• _Exercise_
Extract each line of the records below that contains the string "Task". Case matters.

• _Entries provided_

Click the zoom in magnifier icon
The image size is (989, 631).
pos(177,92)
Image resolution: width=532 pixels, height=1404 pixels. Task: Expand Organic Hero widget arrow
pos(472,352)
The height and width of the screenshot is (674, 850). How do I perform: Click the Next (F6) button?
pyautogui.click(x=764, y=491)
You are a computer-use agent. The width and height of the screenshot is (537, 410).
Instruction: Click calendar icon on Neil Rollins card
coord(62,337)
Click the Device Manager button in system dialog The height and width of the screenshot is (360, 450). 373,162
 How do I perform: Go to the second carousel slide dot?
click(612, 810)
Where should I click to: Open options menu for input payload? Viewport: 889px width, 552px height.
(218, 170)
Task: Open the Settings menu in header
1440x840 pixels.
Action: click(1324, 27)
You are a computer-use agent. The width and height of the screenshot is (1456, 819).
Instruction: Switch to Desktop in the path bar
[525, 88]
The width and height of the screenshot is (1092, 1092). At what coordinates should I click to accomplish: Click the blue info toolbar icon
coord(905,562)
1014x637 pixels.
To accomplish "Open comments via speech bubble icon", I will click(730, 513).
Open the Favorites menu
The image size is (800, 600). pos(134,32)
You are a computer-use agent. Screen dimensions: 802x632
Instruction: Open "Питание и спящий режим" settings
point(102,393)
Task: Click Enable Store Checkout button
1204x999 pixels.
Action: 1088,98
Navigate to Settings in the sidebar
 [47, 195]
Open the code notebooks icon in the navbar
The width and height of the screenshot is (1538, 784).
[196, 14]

• _Solution below_
Image resolution: width=532 pixels, height=1404 pixels. Task: Expand Organic Hero widget arrow
Task: Open the Settings menu in header
Task: Click Enable Store Checkout button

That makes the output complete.